Recognizing the Emotional State Changes in Human Utterance by a Learning Statistical Method based on Gaussian Mixture Model
Subject Areas : Image, Speech and Signal ProcessingReza Ashrafidoost 1 * , Saeed Setayeshi 2 , Arash Sharifi 3
1 - Department of Computer Science, Science and Research Branch, Islamic Azad University, Tehran, Iran
2 - Amirkabir University of Technology, Tehran, Iran
3 - Department of Computer Science, Science and Research Branch, Islamic Azad University, Tehran, Iran
Keywords: speech processing, Gaussian mixture model, mel frequency cepstral coefficient, emotional states, Pattern Recognition,
Abstract :
Speech is one of the most opulent and instant methods to express emotional characteristics of human beings, which conveys the cognitive and semantic concepts among humans. In this study, a statistical-based method for emotional recognition of speech signals is proposed, and a learning approach is introduced, which is based on the statistical model to classify internal feelings of the utterance. This approach analyzes and tracks the emotional state changes trend of speaker during the speech. The proposed method classifies utterance emotions in six standard classes including, boredom, fear, anger, neutral, disgust and sadness. For this purpose, it is applied the renowned speech corpus database, EmoDB, for training phase of the proposed approach.
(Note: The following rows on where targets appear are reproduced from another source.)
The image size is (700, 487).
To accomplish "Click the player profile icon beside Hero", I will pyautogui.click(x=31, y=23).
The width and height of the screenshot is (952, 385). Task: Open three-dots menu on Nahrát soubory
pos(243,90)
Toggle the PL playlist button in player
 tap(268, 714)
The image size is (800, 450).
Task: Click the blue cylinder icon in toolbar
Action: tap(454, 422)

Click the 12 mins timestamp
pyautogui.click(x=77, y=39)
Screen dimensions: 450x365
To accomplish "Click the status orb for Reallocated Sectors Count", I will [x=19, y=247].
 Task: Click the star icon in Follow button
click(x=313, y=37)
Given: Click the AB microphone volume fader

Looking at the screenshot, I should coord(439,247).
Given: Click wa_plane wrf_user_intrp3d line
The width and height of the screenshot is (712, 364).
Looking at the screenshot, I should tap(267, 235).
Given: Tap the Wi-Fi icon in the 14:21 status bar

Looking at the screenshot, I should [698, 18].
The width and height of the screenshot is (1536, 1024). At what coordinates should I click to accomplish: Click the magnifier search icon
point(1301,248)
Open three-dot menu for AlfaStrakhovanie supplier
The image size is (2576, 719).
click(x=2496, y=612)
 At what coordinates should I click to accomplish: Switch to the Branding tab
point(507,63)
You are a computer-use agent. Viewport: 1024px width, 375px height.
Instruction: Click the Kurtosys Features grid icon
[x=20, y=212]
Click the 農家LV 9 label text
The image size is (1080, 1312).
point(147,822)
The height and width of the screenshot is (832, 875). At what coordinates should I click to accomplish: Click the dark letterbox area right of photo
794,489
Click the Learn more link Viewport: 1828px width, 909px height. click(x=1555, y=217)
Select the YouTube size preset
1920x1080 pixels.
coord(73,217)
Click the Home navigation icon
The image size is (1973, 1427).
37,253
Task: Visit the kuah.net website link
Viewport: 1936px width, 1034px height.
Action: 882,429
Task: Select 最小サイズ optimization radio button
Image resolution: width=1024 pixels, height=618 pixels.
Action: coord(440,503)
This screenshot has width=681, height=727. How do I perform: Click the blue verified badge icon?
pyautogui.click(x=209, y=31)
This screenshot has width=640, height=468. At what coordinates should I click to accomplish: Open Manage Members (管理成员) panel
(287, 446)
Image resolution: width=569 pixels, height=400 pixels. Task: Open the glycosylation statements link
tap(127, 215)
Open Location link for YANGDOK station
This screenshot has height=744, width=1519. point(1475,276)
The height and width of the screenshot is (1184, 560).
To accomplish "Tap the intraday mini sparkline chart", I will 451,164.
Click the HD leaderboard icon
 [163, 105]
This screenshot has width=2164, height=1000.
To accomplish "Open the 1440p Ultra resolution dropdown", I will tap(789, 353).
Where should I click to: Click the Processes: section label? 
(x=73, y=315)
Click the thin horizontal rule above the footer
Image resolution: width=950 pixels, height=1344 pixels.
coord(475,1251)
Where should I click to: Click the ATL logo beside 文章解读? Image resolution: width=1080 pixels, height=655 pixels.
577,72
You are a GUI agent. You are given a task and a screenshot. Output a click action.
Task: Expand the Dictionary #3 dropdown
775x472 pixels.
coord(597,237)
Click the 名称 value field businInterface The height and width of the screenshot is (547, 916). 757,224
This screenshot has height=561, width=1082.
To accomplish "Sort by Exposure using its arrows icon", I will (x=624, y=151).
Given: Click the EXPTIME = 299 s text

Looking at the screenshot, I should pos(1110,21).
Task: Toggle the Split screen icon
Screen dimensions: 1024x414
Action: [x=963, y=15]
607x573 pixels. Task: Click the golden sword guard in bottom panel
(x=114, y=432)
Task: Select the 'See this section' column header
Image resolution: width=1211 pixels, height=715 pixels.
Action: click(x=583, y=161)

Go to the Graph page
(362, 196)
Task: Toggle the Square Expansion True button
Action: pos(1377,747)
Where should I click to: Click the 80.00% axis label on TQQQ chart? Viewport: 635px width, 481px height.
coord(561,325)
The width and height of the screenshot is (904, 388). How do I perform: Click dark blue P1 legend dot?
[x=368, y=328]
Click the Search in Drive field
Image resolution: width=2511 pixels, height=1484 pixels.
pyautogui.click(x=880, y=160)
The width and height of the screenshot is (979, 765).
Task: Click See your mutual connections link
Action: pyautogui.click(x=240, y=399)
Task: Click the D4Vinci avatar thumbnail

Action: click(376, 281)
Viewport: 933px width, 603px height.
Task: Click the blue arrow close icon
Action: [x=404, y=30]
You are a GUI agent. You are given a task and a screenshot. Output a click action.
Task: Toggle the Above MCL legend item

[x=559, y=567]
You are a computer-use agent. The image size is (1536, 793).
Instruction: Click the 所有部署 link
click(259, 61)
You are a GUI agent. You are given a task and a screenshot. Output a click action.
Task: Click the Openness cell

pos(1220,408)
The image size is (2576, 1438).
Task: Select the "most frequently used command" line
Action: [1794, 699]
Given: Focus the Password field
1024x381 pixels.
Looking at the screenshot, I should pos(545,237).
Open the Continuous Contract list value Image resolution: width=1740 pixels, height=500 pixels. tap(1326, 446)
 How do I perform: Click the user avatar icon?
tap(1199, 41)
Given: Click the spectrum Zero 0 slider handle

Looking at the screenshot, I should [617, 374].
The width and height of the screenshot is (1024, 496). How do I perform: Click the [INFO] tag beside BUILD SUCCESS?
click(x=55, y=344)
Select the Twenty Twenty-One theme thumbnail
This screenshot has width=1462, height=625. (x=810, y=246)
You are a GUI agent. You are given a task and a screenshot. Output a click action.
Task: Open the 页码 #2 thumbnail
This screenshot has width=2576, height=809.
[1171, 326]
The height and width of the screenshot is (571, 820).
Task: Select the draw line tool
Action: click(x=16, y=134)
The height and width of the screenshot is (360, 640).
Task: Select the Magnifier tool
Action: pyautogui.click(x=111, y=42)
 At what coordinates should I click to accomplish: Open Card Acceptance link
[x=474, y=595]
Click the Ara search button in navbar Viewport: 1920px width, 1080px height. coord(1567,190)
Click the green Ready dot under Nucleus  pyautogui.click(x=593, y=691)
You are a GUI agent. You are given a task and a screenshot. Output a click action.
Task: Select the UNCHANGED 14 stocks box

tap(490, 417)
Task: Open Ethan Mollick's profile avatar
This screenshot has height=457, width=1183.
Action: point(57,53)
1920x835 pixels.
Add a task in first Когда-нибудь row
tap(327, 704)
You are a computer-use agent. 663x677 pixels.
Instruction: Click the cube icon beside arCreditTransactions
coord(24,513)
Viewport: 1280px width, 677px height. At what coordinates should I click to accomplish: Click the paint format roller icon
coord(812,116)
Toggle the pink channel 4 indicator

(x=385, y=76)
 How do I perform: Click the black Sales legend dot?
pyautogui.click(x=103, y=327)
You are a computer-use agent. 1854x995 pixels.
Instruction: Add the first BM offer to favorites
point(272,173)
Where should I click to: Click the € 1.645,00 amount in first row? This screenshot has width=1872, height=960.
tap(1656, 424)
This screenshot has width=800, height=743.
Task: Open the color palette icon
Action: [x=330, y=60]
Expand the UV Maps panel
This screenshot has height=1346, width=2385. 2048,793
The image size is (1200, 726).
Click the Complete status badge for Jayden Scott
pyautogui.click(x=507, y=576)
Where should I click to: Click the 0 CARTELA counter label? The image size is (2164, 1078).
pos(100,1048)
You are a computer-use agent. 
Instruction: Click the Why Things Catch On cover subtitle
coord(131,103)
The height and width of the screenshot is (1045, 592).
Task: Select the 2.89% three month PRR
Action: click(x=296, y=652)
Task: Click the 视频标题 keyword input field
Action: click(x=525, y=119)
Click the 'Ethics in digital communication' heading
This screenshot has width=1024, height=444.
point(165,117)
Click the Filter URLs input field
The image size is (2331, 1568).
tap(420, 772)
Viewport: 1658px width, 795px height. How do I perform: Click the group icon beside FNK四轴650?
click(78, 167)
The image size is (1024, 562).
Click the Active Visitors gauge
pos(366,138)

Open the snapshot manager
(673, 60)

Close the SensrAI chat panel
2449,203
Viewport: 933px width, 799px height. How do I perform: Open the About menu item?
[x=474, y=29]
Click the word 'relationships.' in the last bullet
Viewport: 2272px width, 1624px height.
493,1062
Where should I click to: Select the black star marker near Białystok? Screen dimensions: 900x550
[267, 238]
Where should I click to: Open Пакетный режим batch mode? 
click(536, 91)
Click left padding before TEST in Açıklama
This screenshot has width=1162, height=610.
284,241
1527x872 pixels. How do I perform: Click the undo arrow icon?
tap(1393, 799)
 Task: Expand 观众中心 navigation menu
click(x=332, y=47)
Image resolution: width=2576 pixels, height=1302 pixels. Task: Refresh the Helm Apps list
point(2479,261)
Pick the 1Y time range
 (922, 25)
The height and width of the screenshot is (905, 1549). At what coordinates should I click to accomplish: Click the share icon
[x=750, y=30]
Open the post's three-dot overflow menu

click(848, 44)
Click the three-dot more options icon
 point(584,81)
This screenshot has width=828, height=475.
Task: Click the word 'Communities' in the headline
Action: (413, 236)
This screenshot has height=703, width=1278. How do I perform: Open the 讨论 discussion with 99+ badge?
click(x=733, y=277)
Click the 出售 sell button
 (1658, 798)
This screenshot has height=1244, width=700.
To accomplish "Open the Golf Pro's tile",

In this process, once the pre-processing tasks are done, the meaningful speech patterns and attributes are extracted by MFCC method, and meticulously selected by SFS method. Then, a statistical classification approach is called and altered to employ as a part of the method. This approach is entitled as the LGMM, which is used to categorize obtained features. Aftermath, with the help of the classification results, it is illustrated the emotional states changes trend to reveal speaker feelings. The proposed model also has been compared with some recent models of emotional speech classification, in which have been used similar methods and materials. Experimental results show an admissible overall recognition rate and stability in classifying the uttered speech in six emotional states, and also the proposed algorithm outperforms the other similar models in classification accuracy rates.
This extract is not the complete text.